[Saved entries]
◆ ◆ ◆ ◆ ◆ ◆ ◆

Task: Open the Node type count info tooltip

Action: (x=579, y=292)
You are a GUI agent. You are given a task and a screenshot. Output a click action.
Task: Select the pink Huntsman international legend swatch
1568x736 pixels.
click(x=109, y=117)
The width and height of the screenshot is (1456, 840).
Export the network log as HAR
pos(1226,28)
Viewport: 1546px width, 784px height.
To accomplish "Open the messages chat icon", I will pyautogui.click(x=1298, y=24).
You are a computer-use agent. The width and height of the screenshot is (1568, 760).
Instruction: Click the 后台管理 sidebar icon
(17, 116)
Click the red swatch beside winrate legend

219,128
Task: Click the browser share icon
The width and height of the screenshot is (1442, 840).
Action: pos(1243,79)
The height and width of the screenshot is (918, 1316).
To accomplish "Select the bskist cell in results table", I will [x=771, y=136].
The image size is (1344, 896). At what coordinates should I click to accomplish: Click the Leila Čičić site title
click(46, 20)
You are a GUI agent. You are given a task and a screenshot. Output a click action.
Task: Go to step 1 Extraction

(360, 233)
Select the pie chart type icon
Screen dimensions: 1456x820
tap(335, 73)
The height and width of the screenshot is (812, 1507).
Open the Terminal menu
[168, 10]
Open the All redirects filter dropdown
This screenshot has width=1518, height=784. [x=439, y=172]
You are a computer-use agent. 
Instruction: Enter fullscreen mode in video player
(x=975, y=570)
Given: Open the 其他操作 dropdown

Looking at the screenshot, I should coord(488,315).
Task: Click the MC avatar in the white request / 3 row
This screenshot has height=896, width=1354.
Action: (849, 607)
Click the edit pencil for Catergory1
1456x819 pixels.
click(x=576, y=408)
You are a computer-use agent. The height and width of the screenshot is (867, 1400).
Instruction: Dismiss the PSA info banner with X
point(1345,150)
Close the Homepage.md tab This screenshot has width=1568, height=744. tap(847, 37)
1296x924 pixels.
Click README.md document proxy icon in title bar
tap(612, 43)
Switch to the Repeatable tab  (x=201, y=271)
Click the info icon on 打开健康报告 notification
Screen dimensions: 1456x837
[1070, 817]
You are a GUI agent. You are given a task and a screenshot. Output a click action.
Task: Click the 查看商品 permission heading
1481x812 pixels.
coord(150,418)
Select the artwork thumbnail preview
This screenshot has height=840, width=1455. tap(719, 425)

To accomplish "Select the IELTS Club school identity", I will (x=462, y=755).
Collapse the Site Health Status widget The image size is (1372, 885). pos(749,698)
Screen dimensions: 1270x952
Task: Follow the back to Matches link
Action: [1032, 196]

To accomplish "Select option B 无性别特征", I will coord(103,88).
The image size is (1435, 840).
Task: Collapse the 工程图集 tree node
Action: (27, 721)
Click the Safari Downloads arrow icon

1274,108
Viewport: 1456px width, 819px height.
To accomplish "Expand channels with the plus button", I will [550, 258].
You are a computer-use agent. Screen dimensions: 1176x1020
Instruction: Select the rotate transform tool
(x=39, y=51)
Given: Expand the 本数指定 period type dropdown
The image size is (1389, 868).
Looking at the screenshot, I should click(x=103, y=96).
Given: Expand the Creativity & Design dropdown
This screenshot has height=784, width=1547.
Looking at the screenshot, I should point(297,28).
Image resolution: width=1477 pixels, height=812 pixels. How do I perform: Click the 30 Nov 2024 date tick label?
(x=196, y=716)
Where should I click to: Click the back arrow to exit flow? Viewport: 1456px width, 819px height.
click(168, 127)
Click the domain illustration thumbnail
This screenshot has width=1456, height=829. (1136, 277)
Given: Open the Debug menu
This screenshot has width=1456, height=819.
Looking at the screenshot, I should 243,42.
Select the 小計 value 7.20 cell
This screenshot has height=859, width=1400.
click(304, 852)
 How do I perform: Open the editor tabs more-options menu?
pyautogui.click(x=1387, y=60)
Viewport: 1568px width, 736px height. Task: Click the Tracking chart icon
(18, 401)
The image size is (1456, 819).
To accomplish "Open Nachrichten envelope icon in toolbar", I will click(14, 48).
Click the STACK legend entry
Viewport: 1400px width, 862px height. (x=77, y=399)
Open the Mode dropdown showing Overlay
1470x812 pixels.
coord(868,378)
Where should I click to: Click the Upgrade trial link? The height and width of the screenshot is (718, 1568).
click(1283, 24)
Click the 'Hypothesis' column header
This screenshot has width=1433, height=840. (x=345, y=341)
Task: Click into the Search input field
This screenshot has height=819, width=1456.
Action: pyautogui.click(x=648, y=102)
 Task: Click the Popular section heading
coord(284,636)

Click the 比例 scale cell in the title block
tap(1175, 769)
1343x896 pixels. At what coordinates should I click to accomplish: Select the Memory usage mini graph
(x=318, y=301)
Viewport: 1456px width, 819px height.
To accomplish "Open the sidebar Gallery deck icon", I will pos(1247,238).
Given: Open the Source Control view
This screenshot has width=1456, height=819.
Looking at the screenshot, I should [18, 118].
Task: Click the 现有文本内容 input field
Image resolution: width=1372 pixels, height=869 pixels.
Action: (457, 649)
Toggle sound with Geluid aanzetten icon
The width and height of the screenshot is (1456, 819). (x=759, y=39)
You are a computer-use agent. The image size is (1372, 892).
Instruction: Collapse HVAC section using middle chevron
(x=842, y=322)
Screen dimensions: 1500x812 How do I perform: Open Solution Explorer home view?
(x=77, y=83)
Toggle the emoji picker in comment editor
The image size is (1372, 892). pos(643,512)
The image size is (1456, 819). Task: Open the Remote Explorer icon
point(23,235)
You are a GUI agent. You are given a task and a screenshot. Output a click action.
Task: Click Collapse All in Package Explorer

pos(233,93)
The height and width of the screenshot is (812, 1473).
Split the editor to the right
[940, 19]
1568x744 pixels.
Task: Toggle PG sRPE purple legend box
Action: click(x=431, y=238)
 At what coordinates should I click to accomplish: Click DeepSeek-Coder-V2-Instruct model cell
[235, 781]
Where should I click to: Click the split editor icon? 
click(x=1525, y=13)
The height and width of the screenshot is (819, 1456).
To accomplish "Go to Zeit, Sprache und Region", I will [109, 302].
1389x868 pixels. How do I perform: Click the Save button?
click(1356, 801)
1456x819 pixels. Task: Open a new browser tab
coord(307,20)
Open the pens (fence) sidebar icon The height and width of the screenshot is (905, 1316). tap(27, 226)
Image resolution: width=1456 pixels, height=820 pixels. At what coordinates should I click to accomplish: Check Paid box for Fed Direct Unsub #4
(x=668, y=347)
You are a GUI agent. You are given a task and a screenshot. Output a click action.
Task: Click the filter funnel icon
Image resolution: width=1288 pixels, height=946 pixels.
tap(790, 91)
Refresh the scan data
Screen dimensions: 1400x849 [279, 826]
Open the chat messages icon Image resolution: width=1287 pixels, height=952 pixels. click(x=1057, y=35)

◆ ◆ ◆ ◆ ◆ ◆ ◆

TASK DESCRIPTION: Out of the entries above, write out only the lines between the line holding "Task: Select the" and the line holding "You are a computer-use agent. The width", inclusive, each exactly as given.

TASK RESULT:
Task: Select the pink Huntsman international legend swatch
1568x736 pixels.
click(x=109, y=117)
The width and height of the screenshot is (1456, 840).
Export the network log as HAR
pos(1226,28)
Viewport: 1546px width, 784px height.
To accomplish "Open the messages chat icon", I will pyautogui.click(x=1298, y=24).
You are a computer-use agent. The width and height of the screenshot is (1568, 760).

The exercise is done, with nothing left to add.